> **Exercise prompt**:
How many of the lines below hold the string "text"? Say only the number.

> **Data for the task**:
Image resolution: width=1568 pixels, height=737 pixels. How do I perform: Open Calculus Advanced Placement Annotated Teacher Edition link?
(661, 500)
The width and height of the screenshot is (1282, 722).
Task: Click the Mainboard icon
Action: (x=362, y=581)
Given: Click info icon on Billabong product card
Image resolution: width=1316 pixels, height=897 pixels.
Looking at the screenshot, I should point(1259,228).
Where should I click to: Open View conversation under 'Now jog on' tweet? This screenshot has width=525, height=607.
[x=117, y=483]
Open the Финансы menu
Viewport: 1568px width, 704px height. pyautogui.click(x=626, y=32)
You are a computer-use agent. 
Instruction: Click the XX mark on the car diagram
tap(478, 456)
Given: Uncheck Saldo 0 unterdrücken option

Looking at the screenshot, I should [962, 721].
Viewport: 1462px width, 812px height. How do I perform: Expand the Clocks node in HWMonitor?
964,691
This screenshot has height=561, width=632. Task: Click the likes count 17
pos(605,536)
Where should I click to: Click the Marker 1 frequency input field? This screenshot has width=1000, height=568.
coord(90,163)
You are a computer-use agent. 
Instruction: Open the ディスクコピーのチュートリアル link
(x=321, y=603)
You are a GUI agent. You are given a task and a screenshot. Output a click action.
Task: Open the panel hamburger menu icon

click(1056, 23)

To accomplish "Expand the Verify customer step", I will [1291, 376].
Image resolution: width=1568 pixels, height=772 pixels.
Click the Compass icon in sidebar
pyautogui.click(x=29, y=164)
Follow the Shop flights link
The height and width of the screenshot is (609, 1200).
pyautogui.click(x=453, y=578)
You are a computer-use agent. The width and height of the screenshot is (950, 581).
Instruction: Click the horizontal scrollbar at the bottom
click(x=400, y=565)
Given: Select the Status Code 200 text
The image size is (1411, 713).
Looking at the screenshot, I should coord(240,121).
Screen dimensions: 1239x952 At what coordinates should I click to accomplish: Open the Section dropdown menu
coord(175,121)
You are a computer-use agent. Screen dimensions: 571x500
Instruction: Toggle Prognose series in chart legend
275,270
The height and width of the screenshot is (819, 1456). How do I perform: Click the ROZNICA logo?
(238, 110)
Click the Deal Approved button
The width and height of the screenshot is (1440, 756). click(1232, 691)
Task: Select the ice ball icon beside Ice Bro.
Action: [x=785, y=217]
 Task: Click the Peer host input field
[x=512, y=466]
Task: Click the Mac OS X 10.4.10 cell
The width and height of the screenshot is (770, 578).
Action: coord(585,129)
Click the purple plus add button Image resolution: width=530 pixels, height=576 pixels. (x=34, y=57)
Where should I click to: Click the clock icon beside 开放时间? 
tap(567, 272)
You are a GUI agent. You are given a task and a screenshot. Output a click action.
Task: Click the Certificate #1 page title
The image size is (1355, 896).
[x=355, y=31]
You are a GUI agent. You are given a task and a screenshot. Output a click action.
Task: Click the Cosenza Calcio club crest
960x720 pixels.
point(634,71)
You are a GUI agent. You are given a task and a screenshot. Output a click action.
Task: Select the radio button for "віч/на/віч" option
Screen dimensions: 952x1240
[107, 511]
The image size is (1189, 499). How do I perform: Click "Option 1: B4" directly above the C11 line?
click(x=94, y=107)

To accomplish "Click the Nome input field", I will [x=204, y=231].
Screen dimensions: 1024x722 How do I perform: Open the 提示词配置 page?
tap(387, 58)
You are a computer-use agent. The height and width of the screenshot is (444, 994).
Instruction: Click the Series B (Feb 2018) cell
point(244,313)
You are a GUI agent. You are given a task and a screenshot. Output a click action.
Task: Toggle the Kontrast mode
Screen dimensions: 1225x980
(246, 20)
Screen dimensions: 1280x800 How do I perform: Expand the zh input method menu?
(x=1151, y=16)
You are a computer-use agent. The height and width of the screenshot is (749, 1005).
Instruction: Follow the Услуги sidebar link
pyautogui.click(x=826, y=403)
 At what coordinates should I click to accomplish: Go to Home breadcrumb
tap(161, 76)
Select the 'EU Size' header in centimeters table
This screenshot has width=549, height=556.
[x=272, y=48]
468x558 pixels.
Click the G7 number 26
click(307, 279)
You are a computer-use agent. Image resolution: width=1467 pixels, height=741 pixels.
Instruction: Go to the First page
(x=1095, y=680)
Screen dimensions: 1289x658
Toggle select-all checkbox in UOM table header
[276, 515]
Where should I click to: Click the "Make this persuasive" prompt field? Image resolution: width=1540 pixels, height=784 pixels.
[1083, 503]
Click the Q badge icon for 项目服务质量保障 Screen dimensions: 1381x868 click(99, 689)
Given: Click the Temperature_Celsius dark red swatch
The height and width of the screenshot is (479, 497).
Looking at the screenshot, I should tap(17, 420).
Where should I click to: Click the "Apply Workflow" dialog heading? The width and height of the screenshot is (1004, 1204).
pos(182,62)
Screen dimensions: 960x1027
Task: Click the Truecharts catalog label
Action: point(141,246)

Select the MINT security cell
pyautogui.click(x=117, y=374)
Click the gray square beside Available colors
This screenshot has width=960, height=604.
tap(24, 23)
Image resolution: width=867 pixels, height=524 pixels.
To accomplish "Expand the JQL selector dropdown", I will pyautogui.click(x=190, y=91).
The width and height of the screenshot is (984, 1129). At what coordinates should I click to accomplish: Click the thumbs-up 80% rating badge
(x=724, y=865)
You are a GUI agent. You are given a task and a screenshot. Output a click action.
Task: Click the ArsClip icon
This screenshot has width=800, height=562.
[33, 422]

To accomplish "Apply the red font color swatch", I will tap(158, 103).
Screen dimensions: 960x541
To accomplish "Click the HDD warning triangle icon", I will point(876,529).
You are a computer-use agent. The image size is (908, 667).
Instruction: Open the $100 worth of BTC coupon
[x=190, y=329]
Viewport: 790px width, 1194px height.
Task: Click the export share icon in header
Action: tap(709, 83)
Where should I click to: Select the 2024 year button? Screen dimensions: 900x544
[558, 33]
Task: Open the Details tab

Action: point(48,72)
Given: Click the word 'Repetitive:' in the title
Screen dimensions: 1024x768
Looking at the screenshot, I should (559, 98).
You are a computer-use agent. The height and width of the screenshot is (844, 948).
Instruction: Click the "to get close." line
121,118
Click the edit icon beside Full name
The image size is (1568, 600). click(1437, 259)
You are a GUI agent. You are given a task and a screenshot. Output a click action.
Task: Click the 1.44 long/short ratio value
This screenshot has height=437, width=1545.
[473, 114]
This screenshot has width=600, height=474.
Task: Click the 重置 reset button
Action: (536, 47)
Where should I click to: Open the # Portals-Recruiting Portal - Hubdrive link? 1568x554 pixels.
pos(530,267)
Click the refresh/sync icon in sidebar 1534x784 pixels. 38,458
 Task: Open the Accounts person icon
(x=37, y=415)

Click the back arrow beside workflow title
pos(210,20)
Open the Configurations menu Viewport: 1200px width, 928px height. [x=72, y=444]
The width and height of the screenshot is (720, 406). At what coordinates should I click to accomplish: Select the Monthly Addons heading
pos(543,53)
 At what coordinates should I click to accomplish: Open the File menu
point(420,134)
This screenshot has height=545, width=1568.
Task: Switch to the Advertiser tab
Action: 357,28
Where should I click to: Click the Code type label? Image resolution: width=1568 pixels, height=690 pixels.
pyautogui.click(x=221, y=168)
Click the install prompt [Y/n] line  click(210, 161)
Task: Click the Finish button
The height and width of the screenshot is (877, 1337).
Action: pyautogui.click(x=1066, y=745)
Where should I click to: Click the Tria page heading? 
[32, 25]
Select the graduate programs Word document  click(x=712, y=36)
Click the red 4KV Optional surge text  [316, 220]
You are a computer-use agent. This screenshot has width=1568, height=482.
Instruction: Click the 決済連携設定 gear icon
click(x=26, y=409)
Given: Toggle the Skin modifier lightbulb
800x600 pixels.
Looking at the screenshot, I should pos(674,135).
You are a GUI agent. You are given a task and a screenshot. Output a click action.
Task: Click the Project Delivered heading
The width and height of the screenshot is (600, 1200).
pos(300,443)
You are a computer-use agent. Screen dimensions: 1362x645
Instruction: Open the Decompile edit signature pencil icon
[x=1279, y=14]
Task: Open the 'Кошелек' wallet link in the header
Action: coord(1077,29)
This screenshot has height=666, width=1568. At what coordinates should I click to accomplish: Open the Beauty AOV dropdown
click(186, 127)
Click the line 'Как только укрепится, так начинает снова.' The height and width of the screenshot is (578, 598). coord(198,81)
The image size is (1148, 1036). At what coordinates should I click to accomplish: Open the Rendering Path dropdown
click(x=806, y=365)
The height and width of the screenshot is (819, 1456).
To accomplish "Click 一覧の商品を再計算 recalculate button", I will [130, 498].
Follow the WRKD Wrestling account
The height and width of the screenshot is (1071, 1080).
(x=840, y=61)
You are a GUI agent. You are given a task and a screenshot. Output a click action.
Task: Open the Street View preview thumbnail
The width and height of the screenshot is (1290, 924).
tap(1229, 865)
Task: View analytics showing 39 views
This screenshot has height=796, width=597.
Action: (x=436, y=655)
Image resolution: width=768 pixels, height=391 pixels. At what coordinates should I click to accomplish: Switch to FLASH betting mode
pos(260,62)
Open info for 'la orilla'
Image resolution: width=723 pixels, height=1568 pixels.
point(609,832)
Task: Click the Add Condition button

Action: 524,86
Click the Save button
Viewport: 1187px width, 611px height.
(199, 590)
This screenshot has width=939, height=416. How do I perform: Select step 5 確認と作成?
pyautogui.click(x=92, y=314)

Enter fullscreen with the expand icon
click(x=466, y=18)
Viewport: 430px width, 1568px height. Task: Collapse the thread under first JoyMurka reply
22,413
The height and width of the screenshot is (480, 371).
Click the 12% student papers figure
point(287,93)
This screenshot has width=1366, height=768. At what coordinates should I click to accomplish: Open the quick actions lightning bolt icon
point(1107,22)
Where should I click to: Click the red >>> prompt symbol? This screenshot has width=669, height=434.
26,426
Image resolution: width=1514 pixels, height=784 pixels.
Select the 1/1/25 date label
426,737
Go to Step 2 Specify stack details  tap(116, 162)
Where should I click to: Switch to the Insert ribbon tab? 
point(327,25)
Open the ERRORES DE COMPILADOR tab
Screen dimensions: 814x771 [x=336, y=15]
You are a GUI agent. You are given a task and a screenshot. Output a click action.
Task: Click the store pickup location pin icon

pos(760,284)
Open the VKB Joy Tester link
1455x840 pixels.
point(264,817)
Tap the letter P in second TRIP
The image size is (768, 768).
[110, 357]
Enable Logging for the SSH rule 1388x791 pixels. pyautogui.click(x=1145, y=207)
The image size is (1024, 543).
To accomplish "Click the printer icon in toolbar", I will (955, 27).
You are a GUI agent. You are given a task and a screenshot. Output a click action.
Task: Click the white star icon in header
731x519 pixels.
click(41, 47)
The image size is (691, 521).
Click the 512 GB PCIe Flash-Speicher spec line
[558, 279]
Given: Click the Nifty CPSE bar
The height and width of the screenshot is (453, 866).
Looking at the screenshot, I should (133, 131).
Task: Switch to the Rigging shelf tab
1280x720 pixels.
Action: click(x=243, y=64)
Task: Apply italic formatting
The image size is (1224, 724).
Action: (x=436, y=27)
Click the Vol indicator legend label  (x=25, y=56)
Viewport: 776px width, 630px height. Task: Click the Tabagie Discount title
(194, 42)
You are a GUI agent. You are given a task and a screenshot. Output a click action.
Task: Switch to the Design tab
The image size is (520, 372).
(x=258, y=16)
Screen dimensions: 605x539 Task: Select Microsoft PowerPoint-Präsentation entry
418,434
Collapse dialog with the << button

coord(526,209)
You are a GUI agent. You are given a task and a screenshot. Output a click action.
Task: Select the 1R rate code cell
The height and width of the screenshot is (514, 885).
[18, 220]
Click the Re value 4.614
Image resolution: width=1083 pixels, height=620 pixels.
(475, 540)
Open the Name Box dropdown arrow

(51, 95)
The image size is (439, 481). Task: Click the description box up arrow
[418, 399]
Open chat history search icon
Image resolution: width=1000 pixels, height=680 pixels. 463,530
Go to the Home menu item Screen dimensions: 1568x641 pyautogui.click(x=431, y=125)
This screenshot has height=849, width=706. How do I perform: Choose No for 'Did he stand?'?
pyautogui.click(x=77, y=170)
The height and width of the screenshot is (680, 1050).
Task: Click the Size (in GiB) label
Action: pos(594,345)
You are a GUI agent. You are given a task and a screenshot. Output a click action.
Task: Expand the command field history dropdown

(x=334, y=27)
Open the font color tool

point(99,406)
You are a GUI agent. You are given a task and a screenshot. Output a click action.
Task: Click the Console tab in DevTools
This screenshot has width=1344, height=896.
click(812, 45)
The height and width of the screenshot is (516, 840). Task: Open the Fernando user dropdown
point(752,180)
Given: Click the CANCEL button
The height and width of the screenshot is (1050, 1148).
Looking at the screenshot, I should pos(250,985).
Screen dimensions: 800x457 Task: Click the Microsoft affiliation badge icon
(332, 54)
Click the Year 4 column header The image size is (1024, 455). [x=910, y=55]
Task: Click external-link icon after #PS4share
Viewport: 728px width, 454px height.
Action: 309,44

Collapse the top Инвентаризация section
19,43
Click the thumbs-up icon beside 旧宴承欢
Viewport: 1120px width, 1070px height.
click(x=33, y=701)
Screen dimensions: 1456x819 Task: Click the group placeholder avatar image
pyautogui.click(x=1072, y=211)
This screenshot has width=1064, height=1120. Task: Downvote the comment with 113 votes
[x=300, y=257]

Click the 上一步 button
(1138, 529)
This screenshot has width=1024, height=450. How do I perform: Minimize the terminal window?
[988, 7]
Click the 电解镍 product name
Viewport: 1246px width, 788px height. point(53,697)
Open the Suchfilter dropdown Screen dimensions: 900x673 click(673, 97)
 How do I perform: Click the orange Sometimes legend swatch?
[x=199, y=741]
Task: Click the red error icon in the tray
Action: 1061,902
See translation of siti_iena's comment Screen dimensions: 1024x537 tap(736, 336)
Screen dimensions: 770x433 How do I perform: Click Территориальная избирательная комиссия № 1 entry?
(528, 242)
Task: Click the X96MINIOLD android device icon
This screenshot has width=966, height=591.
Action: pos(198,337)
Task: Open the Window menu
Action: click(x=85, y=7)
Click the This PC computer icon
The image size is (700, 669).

> **Exercise answer**:
2